[Pixel coordinate grounding data]
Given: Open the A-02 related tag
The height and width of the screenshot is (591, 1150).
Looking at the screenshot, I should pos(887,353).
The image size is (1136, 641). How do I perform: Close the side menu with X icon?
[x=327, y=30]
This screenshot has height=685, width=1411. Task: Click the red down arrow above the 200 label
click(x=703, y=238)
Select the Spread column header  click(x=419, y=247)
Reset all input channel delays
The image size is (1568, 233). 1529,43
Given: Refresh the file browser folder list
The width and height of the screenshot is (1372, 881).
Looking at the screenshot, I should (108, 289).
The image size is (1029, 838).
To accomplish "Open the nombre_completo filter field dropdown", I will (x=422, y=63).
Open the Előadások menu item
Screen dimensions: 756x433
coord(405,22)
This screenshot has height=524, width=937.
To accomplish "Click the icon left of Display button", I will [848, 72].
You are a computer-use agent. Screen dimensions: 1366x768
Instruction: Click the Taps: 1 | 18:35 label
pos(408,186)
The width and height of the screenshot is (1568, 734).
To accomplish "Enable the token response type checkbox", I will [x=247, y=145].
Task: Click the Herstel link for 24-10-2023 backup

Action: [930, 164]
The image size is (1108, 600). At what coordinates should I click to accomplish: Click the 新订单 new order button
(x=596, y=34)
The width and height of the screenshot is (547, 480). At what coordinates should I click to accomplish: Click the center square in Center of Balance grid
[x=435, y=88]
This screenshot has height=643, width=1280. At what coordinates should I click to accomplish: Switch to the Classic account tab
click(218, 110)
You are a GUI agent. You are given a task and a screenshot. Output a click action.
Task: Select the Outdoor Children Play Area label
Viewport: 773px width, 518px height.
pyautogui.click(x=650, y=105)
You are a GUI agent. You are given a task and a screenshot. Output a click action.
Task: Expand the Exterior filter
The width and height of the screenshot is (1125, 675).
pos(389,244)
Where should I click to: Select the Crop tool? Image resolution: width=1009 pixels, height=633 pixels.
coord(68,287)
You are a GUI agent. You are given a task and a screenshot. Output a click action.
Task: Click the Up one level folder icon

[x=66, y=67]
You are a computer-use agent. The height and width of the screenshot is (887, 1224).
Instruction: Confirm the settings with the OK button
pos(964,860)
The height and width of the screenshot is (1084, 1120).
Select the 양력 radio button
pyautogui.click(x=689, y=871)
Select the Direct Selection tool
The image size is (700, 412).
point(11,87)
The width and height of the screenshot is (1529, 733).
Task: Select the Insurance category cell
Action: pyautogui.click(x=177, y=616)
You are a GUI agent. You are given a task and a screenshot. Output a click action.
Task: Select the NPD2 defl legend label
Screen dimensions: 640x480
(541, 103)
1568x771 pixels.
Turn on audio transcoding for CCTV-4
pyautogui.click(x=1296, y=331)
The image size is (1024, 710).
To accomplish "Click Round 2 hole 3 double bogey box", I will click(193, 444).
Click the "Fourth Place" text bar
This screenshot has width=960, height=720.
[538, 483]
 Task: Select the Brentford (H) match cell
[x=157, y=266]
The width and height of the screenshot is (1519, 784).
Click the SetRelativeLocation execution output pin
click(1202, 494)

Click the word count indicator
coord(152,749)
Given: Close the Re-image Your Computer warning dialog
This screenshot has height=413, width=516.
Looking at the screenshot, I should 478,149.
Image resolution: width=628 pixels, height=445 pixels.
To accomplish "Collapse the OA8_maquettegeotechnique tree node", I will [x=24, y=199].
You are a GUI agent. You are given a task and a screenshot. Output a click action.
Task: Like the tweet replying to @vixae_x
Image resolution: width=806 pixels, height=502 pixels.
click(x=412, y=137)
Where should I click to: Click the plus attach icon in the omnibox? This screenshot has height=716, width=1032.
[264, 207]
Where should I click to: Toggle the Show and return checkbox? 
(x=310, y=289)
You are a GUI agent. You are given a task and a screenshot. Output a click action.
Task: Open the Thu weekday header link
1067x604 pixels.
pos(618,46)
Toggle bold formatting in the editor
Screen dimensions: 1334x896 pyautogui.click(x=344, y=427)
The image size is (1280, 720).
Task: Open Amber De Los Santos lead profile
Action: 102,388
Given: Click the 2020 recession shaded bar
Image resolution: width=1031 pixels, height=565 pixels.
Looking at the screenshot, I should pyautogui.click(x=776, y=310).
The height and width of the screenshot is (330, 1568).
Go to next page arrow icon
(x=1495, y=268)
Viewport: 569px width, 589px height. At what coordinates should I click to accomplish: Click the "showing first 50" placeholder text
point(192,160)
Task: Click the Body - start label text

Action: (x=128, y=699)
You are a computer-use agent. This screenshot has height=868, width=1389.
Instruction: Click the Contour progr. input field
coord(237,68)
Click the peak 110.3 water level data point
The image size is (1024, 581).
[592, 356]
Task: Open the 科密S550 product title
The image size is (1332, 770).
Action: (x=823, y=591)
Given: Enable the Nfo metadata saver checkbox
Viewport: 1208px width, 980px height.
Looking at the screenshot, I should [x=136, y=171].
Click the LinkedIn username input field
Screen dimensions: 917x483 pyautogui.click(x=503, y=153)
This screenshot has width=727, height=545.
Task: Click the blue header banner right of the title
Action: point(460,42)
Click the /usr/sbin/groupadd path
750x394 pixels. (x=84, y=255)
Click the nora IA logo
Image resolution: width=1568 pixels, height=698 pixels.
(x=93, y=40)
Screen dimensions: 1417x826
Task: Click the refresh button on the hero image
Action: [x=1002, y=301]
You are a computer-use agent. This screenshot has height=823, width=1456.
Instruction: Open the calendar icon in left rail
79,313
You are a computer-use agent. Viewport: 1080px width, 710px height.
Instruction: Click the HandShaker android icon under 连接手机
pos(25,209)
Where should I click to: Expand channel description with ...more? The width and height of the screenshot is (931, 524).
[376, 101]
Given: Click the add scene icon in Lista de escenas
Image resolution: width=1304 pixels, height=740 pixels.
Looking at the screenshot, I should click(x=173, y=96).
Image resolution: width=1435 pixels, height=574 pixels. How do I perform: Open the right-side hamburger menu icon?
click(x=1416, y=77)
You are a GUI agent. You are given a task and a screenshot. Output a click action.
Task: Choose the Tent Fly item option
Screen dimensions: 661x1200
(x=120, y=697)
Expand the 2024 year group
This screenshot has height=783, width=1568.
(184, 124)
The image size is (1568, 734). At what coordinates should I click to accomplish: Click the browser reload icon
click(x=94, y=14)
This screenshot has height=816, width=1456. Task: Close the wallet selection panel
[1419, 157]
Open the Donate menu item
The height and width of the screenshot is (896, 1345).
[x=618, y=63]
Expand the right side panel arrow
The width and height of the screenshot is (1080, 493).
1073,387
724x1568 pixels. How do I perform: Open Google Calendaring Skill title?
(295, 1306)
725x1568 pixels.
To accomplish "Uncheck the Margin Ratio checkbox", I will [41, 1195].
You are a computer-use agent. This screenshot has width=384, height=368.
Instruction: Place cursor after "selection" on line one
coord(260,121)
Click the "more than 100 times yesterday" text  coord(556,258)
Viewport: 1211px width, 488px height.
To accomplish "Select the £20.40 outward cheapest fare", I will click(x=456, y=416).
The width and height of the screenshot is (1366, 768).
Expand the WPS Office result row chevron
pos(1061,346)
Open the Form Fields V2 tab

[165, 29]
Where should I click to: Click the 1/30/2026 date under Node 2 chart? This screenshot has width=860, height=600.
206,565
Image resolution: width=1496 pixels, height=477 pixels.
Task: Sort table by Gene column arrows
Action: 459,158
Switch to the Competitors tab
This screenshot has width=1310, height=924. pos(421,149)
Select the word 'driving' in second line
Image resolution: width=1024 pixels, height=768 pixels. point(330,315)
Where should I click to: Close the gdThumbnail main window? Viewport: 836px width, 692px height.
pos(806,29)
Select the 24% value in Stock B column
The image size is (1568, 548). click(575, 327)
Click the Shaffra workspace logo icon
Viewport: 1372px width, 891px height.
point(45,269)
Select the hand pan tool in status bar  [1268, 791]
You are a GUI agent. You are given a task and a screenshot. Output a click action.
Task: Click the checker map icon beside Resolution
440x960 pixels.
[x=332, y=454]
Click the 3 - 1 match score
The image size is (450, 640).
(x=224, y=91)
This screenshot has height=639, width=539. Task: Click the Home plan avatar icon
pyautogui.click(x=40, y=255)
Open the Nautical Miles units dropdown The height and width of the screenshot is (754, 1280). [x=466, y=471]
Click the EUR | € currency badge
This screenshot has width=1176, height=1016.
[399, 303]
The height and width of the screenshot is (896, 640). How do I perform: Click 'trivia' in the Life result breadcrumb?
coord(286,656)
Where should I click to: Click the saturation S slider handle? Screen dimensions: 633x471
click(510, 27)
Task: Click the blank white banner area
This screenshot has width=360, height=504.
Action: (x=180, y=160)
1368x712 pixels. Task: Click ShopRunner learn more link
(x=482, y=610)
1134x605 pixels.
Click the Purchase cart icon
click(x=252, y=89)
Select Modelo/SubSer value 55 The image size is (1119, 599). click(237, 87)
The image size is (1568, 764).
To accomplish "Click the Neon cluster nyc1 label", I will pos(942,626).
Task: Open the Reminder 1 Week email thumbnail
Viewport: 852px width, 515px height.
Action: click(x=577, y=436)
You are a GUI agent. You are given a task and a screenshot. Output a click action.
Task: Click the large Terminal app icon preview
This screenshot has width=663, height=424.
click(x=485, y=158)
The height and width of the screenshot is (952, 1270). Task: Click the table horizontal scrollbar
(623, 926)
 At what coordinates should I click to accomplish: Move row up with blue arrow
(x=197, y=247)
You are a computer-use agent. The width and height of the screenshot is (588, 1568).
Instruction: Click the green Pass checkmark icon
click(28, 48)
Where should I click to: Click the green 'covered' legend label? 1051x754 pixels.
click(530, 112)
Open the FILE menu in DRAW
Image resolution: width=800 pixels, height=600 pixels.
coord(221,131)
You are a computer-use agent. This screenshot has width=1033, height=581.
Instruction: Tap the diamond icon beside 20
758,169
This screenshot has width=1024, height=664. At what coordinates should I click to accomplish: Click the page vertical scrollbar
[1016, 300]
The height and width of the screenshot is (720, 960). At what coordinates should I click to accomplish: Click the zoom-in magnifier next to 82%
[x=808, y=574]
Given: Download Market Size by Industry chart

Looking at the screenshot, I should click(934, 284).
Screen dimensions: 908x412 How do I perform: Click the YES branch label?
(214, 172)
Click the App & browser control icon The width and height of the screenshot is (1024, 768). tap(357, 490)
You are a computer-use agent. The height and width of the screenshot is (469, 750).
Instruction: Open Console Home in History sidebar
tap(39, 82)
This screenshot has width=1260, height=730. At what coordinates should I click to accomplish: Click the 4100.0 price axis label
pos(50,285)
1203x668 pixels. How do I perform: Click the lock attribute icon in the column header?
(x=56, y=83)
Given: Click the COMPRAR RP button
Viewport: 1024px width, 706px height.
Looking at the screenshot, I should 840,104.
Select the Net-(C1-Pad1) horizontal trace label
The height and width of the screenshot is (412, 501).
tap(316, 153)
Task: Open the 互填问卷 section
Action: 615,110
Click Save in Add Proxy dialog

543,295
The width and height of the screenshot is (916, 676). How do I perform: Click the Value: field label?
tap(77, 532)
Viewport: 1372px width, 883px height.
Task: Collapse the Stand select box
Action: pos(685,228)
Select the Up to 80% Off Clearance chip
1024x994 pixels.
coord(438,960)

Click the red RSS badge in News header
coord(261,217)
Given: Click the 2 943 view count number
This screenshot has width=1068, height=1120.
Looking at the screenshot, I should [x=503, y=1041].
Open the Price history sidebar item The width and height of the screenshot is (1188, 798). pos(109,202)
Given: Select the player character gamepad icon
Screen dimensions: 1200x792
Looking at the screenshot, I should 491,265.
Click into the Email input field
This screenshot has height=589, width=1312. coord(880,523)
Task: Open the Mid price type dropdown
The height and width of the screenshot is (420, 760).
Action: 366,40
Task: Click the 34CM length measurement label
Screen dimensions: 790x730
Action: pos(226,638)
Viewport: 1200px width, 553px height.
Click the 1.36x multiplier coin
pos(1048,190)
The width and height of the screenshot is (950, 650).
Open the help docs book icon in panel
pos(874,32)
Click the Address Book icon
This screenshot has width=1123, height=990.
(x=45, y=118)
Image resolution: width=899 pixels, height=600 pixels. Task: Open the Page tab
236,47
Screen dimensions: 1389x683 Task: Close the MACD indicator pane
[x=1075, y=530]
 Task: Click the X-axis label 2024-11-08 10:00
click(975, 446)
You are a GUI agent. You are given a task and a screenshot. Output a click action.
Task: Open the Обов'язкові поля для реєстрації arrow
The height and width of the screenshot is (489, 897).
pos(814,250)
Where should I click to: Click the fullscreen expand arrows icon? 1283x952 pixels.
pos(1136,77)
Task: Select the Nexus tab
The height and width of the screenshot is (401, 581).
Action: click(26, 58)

- _WORK INSTRUCTIONS_
Above are the records; print exactly the lines from the line with "This screenshot has height=816, width=1456." to the line with "The width and height of the screenshot is (1366, 768).", including both, and nothing else.

- _EXERCISE RESPONSE_
This screenshot has height=816, width=1456. Task: Close the wallet selection panel
[1419, 157]
Open the Donate menu item
The height and width of the screenshot is (896, 1345).
[x=618, y=63]
Expand the right side panel arrow
The width and height of the screenshot is (1080, 493).
1073,387
724x1568 pixels. How do I perform: Open Google Calendaring Skill title?
(295, 1306)
725x1568 pixels.
To accomplish "Uncheck the Margin Ratio checkbox", I will [41, 1195].
You are a computer-use agent. This screenshot has width=384, height=368.
Instruction: Place cursor after "selection" on line one
coord(260,121)
Click the "more than 100 times yesterday" text  coord(556,258)
Viewport: 1211px width, 488px height.
To accomplish "Select the £20.40 outward cheapest fare", I will click(x=456, y=416).
The width and height of the screenshot is (1366, 768).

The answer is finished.